Ruby VM Roundup: IronRuby 1.0 Coming Up, RubySpec, JRuby 1.3.1
IronRuby, the Ruby implementation for the CLR, has been steadily improving - and it's now heading for a 1.0 release soon. The abstract for a talk scheduled for July 23rd 2009 at O'Reilly's OSCON states it in clear terms:
IronRuby is 1.0! Come and see how IronRuby is used in .NET programs, how well it performs, and how conformant it is. [..] OSCON has an important place in the history of IronRuby, and it is only appropriate that we launch IronRuby 1.0 at OSCON 2009.
So, how compliant will IronRuby 1.0 be? The answers is available online: ironruby.info shows results for a RubySpec run (at the time of this writing the result are from 2009-05-06).
Some more information about what this data means for IronRuby can be seen in Interview with IronRuby team member Jimmy Schementi (Jimmy's blog, Jimmy on Twitter). As Jimmy explains, while the overall result is 82.3 % seems low, the result is skewed by some of the results for library support. Language compliance, ie. how well IronRuby supports Ruby language features, is quite high.
The interview contains a lot of information, eg. IronRuby is capable of running realworld Rails applications. Complications, however, can result when these apps are run against SQLServer because their SQL code is written against MySQL. Other topics include IronRuby's strategy for running Ruby code (interpretation vs. compilation - interpretation is used for quick startup, but ultimately code is JITed to MSIL), the DLR and more.
In other Ruby VM news, JRuby 1.3.1 was released (JRuby Download). All JRuby 1.3 users are advised to uprade to 1.3.1 as it fixes a bug introduced in 1.3, and also a recently discovered DoS in BigDecimal.

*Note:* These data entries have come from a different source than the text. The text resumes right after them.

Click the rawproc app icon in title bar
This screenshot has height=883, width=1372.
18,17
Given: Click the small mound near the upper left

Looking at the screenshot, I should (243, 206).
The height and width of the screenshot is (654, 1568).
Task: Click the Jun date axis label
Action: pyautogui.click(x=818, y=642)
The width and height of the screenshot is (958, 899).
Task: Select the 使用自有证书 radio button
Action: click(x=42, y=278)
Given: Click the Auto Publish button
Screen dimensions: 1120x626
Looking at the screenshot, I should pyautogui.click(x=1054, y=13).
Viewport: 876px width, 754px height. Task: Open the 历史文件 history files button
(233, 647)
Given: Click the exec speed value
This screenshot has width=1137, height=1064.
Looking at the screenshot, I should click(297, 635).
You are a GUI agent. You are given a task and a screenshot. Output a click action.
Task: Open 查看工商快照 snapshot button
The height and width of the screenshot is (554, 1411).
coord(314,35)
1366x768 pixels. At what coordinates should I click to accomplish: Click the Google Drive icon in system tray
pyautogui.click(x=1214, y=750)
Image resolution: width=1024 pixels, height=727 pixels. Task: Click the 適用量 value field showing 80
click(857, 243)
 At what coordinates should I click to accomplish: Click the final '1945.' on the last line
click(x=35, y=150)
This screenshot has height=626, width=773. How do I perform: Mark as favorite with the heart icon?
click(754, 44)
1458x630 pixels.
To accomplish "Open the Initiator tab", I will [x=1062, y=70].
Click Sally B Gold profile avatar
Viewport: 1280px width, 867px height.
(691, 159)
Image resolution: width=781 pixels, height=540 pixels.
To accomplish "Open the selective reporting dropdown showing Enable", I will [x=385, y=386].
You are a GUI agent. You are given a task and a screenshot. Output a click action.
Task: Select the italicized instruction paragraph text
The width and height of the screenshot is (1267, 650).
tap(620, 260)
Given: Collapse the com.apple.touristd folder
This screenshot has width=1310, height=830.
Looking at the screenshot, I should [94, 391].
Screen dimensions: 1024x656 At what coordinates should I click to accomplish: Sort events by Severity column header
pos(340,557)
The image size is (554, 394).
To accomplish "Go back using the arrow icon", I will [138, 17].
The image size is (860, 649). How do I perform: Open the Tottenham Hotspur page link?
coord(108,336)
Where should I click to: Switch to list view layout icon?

MacRuby also continues to improve (latest status update). Everyone interested in MacRuby or Ruby on the Mac, will find the videos from the recent Ruby on OS X Conference useful.
GemStone's MagLev Ruby VM is heading towards a broader release sometime in late Q2 or Q3. A recent tweet mentions a new improvement:
Uploading MagLev 21782 for Alpha testers. Contains initial native parser implementation, but it's not yet isolated into its own environment.
MagLev's previous approach to parsing Ruby code was to use an instance of MRI that parses the Ruby code and turns it into a ParseTree s-expr.
Finally, Brian Ford was interviewed about RubySpec, the huge set of specs that is crucial for all alternative Ruby implementations.